### [Given task]
Put the lines of the items below into a JSON list of strings, one string per line and no blank lines, from the line with "Choose Browse Add-ons... in Window menu" up to and including the line with "tap(21, 168)".

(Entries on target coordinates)
-*-*-

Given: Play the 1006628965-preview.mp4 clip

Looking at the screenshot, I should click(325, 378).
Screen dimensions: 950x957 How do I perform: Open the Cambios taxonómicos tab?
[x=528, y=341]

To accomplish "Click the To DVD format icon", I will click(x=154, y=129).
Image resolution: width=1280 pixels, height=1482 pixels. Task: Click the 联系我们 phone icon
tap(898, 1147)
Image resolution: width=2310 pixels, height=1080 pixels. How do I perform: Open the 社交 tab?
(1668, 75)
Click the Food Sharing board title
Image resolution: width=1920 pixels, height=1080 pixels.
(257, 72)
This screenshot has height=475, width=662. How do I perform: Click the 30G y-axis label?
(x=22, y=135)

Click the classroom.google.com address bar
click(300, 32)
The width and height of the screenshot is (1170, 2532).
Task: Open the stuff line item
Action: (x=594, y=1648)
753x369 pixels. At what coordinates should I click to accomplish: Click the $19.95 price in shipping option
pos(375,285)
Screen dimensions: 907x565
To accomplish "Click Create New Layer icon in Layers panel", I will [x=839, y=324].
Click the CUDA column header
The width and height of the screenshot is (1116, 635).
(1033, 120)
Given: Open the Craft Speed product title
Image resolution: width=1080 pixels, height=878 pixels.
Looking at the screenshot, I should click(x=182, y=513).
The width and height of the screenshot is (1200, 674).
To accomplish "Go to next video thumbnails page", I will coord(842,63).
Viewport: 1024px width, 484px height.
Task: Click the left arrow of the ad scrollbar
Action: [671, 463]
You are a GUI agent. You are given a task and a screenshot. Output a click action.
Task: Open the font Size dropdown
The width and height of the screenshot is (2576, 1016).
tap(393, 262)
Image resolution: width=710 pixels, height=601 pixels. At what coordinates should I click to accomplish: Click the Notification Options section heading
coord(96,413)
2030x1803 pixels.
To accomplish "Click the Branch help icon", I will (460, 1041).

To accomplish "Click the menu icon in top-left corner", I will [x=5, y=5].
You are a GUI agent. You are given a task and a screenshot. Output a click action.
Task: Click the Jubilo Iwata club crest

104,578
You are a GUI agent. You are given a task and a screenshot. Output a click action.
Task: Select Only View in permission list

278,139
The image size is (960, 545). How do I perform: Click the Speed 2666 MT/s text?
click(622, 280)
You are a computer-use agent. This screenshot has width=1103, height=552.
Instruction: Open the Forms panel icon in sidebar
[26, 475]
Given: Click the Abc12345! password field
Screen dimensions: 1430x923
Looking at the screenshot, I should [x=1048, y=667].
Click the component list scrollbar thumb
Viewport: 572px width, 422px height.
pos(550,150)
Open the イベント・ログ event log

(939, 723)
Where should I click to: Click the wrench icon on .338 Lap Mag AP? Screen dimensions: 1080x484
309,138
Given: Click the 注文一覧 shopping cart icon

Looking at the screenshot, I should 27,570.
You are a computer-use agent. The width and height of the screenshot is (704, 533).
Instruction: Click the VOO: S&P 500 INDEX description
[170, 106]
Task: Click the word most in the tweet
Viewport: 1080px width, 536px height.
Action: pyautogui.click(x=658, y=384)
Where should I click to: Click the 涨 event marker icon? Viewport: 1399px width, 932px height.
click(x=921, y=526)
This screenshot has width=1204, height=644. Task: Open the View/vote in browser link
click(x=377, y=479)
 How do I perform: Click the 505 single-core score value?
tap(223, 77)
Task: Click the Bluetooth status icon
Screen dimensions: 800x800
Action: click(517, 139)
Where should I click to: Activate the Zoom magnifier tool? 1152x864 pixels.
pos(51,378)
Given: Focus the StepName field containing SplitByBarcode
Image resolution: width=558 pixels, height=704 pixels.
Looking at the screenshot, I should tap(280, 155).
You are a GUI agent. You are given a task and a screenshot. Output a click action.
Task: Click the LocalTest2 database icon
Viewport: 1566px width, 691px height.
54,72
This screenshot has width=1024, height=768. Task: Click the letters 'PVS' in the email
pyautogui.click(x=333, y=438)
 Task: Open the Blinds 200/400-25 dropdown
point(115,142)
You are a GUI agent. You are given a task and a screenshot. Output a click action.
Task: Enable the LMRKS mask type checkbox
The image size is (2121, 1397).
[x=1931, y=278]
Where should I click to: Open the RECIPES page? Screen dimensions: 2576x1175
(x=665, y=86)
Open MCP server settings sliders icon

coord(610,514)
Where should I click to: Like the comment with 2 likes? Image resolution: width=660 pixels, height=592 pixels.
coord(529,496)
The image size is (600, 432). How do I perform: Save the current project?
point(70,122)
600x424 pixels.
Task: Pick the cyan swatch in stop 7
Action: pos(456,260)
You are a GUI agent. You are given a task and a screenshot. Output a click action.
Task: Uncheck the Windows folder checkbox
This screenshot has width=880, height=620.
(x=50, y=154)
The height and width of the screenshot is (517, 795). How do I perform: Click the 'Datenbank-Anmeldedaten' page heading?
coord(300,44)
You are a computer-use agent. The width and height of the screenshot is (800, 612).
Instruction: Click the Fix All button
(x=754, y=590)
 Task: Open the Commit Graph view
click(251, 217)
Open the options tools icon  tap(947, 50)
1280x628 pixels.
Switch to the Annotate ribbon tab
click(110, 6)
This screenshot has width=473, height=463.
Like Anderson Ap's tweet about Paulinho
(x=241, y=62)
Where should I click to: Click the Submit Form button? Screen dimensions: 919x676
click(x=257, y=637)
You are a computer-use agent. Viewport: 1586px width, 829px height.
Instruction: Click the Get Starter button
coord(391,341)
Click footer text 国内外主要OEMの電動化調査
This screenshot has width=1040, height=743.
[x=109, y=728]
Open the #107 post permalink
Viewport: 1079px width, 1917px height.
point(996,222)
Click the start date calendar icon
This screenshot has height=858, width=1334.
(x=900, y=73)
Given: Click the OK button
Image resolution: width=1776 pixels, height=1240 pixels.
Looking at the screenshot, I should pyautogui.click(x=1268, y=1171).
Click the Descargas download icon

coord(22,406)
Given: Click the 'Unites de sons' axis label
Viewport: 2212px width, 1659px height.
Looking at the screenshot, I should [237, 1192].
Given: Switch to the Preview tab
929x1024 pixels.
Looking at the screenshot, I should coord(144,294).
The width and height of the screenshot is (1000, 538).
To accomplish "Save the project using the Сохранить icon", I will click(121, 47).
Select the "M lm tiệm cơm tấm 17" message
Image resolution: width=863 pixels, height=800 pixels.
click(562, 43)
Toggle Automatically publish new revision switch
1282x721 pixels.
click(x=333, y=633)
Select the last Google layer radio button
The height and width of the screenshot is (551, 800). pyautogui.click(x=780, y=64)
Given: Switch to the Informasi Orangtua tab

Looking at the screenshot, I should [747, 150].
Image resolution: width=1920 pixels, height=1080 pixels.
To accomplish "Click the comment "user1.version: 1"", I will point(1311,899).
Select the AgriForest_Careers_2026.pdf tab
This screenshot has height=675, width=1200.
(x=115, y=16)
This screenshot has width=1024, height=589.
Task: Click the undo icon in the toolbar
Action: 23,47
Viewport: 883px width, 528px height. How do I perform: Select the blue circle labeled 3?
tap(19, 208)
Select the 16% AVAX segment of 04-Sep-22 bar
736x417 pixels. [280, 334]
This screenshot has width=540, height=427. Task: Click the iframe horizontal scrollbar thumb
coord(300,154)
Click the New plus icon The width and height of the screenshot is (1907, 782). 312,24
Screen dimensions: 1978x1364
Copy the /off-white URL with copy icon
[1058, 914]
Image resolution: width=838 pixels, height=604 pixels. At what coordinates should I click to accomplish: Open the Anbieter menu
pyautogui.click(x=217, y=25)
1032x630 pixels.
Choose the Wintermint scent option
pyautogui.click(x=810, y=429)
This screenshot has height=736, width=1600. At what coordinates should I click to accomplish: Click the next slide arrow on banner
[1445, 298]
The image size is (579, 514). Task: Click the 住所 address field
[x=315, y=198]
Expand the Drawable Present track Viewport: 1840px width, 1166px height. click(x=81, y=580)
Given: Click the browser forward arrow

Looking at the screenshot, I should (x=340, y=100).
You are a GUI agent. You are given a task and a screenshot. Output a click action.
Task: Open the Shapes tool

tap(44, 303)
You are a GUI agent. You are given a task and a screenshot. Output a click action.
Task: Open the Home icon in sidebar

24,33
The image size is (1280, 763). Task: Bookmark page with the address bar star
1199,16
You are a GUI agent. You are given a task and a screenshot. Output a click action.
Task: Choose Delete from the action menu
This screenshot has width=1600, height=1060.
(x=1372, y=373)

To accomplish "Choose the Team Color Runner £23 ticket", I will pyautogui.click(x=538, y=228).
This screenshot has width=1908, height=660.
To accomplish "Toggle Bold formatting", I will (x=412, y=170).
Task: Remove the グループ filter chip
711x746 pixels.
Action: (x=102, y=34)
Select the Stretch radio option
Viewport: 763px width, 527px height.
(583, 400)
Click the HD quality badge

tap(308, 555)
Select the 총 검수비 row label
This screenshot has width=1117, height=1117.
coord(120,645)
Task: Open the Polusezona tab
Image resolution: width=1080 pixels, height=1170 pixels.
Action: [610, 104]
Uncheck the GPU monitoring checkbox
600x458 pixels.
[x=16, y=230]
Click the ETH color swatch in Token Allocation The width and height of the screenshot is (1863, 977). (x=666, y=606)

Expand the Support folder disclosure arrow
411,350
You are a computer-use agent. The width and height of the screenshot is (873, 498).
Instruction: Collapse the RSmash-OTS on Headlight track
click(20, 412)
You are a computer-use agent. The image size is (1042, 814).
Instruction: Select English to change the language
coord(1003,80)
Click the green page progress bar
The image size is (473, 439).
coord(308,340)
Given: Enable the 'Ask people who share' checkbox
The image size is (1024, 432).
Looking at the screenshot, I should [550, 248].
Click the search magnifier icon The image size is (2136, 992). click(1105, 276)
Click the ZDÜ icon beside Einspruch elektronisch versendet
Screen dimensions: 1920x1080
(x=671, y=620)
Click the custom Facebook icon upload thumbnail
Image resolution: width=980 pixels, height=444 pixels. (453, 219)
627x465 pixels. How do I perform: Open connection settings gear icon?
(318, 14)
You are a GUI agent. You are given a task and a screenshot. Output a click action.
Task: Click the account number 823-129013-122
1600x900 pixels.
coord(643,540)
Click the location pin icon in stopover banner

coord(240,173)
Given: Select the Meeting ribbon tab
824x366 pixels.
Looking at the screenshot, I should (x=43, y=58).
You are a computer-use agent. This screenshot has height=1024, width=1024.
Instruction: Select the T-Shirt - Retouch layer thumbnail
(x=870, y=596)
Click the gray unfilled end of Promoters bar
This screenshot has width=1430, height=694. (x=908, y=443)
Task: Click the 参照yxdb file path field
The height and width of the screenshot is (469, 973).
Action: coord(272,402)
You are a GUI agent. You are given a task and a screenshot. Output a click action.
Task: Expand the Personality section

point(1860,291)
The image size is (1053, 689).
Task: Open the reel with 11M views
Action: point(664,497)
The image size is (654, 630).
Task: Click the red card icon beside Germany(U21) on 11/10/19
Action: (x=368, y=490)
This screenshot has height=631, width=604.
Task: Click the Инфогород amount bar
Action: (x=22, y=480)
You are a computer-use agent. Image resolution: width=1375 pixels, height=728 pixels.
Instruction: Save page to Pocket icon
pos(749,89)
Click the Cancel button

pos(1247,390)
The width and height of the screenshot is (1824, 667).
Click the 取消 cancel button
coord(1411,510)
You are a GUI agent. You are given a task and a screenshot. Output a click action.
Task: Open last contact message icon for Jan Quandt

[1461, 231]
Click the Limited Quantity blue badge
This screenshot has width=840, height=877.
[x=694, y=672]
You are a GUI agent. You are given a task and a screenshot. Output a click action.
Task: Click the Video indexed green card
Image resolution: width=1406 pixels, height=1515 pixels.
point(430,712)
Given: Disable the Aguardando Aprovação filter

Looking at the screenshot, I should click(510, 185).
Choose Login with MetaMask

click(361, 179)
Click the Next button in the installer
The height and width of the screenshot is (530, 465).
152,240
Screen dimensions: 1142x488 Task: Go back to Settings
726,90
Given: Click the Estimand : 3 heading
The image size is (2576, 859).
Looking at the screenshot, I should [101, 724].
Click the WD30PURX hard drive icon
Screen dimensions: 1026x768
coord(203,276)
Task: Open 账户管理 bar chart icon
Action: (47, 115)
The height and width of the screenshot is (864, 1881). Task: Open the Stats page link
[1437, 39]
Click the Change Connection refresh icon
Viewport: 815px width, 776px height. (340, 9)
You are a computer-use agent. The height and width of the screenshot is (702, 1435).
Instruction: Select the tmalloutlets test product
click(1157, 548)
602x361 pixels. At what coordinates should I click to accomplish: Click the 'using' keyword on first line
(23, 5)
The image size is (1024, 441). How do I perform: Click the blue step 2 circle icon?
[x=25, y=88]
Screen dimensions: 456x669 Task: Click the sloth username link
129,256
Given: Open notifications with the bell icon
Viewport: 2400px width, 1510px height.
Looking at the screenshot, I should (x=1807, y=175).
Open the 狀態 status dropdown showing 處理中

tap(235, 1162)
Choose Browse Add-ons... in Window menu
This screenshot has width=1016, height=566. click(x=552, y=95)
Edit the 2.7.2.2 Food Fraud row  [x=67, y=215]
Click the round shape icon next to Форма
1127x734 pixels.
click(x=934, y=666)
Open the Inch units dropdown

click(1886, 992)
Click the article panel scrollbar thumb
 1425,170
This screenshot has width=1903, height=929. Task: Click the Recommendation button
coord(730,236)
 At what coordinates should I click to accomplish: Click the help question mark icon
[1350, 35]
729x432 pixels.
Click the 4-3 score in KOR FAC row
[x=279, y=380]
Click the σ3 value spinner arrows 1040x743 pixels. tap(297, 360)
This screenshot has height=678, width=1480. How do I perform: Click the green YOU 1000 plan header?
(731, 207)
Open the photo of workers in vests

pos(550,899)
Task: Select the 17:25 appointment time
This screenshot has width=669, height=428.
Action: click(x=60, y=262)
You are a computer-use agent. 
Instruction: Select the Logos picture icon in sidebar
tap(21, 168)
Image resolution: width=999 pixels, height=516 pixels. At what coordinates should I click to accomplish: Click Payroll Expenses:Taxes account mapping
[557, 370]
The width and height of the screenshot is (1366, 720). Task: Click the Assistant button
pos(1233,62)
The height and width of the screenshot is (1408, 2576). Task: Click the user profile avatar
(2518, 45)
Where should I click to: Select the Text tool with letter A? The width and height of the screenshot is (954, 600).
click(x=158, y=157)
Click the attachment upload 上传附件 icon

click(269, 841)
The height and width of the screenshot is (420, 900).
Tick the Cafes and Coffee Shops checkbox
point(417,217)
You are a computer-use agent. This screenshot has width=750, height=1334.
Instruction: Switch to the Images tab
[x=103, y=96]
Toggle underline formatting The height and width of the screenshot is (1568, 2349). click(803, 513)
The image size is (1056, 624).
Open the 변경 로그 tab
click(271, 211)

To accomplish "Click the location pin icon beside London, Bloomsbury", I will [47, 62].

-*-*-

### [Output for this exercise]
[
  "Choose Browse Add-ons... in Window menu",
  "This screenshot has width=1016, height=566. click(x=552, y=95)",
  "Edit the 2.7.2.2 Food Fraud row  [x=67, y=215]",
  "Click the round shape icon next to Форма",
  "1127x734 pixels.",
  "click(x=934, y=666)",
  "Open the Inch units dropdown",
  "click(1886, 992)",
  "Click the article panel scrollbar thumb",
  " 1425,170",
  "This screenshot has width=1903, height=929. Task: Click the Recommendation button",
  "coord(730,236)",
  " At what coordinates should I click to accomplish: Click the help question mark icon",
  "[1350, 35]",
  "729x432 pixels.",
  "Click the 4-3 score in KOR FAC row",
  "[x=279, y=380]",
  "Click the σ3 value spinner arrows 1040x743 pixels. tap(297, 360)",
  "This screenshot has height=678, width=1480. How do I perform: Click the green YOU 1000 plan header?",
  "(731, 207)",
  "Open the photo of workers in vests",
  "pos(550,899)",
  "Task: Select the 17:25 appointment time",
  "This screenshot has width=669, height=428.",
  "Action: click(x=60, y=262)",
  "You are a computer-use agent. ",
  "Instruction: Select the Logos picture icon in sidebar",
  "tap(21, 168)"
]